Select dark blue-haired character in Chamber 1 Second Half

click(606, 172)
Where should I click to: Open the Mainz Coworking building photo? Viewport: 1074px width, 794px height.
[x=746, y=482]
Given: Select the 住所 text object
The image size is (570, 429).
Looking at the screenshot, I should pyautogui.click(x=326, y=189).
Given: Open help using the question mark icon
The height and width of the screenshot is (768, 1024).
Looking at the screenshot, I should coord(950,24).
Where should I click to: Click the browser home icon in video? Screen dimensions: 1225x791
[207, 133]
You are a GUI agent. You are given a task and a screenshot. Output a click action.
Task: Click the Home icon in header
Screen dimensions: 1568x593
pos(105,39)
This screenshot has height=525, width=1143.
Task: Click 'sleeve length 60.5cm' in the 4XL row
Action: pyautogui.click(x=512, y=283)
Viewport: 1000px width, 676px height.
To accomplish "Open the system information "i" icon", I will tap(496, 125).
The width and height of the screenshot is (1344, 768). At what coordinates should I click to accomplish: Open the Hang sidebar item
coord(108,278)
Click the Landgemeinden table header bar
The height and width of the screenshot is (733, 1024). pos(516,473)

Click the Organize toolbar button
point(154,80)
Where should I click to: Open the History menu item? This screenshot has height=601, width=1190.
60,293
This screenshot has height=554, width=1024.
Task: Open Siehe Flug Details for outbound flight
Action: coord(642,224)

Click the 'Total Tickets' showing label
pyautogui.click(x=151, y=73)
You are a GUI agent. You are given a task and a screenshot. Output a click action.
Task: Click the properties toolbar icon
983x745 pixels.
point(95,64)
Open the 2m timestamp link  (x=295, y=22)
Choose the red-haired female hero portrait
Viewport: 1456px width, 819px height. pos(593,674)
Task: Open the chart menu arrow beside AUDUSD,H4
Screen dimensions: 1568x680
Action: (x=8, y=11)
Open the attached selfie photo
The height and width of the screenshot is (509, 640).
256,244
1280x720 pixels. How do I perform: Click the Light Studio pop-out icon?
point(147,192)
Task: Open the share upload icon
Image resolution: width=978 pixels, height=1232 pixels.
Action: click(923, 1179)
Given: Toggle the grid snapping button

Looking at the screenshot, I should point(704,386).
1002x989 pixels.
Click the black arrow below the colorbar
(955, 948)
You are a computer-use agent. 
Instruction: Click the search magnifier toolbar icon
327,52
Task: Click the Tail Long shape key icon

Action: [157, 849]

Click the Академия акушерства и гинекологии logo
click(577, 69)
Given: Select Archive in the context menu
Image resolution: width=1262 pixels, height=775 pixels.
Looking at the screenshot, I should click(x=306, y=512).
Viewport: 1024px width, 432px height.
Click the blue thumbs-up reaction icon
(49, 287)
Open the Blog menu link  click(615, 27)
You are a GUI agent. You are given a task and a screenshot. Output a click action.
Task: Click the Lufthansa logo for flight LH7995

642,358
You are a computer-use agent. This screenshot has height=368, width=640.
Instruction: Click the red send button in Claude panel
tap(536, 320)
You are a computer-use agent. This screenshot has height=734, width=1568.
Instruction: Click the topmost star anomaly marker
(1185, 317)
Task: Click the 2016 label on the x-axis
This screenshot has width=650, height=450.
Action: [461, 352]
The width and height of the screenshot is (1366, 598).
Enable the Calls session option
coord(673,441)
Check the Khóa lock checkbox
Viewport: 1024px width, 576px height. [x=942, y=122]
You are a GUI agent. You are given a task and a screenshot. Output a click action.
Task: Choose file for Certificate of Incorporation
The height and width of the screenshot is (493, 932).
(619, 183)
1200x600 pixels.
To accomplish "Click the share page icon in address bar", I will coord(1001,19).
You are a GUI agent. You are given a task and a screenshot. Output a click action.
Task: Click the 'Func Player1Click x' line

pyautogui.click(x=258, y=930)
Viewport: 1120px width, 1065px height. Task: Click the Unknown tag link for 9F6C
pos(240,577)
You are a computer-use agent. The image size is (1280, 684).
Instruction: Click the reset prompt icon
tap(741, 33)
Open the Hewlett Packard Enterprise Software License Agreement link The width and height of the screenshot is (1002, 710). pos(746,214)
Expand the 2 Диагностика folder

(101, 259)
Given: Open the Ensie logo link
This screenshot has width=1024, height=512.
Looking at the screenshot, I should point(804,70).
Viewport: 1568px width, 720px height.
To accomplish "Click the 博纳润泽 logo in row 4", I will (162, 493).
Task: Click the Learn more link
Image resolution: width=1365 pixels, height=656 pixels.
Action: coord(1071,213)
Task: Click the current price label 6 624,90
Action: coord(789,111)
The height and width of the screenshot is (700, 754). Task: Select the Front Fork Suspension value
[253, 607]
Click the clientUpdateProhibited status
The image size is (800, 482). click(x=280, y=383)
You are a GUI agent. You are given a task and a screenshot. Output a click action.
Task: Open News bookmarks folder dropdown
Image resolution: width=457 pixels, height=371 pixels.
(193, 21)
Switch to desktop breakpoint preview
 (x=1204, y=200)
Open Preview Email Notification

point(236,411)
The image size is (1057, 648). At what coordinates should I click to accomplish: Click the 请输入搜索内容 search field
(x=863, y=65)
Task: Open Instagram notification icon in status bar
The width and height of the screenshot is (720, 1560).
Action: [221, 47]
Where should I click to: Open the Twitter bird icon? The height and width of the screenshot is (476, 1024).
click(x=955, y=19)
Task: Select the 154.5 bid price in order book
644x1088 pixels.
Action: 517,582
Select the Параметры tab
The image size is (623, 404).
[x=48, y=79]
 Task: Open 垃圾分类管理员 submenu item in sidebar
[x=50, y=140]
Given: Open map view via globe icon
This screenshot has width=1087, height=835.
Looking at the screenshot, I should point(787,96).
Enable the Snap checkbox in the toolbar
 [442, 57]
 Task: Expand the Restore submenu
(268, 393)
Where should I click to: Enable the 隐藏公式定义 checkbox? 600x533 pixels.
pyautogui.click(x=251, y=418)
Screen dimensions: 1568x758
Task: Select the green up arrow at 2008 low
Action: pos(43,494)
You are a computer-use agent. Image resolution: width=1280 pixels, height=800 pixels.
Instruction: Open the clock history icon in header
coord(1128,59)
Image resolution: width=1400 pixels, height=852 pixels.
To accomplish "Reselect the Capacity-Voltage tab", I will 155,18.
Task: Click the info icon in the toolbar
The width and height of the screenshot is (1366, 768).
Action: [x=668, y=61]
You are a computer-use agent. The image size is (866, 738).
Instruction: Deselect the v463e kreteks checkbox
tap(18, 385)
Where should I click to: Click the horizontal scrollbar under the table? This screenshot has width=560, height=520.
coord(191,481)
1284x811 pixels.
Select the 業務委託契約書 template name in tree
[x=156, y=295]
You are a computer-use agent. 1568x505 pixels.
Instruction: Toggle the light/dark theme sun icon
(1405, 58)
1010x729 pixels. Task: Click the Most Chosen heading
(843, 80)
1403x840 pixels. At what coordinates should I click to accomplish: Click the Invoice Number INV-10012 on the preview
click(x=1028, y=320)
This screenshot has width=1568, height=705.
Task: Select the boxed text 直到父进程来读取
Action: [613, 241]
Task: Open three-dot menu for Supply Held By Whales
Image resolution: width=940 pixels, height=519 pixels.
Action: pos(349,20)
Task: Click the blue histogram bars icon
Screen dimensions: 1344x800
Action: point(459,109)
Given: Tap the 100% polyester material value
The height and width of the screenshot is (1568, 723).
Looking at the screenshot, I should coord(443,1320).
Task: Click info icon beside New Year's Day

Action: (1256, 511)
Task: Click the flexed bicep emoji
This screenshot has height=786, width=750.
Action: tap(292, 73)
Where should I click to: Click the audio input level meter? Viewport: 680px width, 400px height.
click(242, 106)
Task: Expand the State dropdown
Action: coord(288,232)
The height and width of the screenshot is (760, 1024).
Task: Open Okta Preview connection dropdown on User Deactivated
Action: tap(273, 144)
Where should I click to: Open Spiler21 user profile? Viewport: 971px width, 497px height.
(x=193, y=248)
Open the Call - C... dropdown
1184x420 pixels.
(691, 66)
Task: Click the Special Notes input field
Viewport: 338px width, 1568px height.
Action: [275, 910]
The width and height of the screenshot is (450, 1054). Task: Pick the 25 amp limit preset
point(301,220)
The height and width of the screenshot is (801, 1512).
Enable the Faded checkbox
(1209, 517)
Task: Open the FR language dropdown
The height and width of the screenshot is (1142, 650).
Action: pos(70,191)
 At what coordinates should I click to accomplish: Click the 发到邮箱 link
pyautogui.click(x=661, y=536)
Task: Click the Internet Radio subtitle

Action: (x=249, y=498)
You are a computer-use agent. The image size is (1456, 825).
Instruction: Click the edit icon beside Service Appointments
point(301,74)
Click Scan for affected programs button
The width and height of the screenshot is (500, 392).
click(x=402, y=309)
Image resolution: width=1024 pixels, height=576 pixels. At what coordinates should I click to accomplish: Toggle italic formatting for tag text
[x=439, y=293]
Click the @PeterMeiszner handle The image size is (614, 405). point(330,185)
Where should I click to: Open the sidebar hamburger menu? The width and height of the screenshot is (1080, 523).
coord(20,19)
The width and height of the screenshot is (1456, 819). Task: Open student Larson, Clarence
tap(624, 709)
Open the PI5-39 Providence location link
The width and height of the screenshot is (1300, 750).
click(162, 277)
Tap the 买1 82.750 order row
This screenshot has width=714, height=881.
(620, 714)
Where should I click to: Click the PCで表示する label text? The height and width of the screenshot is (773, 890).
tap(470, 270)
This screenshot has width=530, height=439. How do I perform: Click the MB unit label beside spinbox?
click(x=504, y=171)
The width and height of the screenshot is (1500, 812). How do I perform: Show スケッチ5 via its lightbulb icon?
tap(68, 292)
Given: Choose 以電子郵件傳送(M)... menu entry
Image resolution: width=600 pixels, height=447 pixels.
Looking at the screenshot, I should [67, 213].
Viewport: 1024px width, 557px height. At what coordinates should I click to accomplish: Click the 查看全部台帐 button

----

▶ **WHAT YOU HAVE TO DO**: Copy the material above word for word, from the line containing "Where should I click to: Open the Mainz" up to and including the line containing "will tap(496, 125).".

▶ **WRITTEN RESPONSE**:
Where should I click to: Open the Mainz Coworking building photo? Viewport: 1074px width, 794px height.
[x=746, y=482]
Given: Select the 住所 text object
The image size is (570, 429).
Looking at the screenshot, I should pyautogui.click(x=326, y=189).
Given: Open help using the question mark icon
The height and width of the screenshot is (768, 1024).
Looking at the screenshot, I should coord(950,24).
Where should I click to: Click the browser home icon in video? Screen dimensions: 1225x791
[207, 133]
You are a GUI agent. You are given a task and a screenshot. Output a click action.
Task: Click the Home icon in header
Screen dimensions: 1568x593
pos(105,39)
This screenshot has height=525, width=1143.
Task: Click 'sleeve length 60.5cm' in the 4XL row
Action: pyautogui.click(x=512, y=283)
Viewport: 1000px width, 676px height.
To accomplish "Open the system information "i" icon", I will tap(496, 125).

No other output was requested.